Direxion Daily S&P Oil & Gas Exp. & Prod. Bear 3X Shares (DRIP)

This where the wild things are in the energy patch and the Direxion Daily S&P Oil & Gas Exp. & Prod. Bear 3X Shares DRIP proves as much. All this fund has done is more than double since Jan. 1. DRIP seeks performances that triple the daily inverse of the S&P Oil & Gas Exploration & Production Select Industry Index.

Slack expectations for the global oil output are bolstering the near-term case for the bearish DRIP.

“There is no escaping the fact that China—the world’s largest oil importer—will have meaningfully weaker near-term oil demand than we had envisioned as the year began,” said Raymond James analyst Pavel Molchanov in a recent note.

Direxion Daily Natural Gas Related Bear 3X Shares (GASX)

Even in strong oil bull markets, a far-flung concept these days, the ISE-Revere Natural Gas Index has a way of lagging and that laggard status flares up when oil prices sink.
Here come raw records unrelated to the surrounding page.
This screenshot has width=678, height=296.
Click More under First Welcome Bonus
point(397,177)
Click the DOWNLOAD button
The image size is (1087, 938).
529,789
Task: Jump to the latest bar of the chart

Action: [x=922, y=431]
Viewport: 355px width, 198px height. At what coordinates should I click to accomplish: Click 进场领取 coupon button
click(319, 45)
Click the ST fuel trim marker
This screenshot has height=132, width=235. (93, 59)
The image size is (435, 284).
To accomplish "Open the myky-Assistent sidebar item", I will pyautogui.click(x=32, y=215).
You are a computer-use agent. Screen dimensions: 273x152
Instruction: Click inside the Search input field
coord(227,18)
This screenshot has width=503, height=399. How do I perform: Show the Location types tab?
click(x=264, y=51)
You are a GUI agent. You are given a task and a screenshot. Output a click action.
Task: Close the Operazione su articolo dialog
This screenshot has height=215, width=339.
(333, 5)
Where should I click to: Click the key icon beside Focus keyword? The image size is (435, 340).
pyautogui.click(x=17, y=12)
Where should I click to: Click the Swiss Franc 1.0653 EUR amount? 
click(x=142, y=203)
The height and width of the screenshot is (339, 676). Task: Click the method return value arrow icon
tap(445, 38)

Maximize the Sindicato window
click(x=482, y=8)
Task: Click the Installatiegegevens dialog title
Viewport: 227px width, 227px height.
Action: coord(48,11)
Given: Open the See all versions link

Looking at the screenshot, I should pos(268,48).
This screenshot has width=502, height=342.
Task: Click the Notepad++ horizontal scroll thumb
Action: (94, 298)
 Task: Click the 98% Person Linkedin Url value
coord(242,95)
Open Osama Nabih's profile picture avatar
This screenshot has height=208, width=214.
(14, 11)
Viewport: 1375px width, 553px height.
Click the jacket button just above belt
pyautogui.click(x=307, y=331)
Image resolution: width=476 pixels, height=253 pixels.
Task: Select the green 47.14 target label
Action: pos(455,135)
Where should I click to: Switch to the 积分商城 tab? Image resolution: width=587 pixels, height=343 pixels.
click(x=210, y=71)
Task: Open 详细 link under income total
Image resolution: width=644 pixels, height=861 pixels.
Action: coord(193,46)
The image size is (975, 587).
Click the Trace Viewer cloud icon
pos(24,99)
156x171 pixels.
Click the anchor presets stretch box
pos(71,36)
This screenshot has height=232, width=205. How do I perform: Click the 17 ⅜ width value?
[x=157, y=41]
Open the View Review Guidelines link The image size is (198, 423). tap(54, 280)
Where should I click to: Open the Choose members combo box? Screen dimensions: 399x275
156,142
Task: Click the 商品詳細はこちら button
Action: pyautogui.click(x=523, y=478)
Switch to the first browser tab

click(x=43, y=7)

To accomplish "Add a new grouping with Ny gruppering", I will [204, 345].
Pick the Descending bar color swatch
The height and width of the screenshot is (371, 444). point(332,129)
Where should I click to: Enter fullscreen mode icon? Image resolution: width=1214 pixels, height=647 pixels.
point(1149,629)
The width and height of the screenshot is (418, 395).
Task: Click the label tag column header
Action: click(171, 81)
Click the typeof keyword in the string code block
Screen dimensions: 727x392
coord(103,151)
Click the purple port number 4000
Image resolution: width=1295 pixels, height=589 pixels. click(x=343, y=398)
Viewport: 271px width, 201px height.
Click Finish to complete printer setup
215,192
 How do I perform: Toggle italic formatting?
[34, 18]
Enter the Direxion Daily Natural Gas Related Bear 3X Shares GASX, which looks to deliver triple the daily inverse returns of that index.

When GASX works, it really works as highlighted by yesterday's gain of more than 18%, one that extended the bearish geared fund's 2020 jump to north of 120%. That's also a reminder to not be caught on the wrong side of this trade.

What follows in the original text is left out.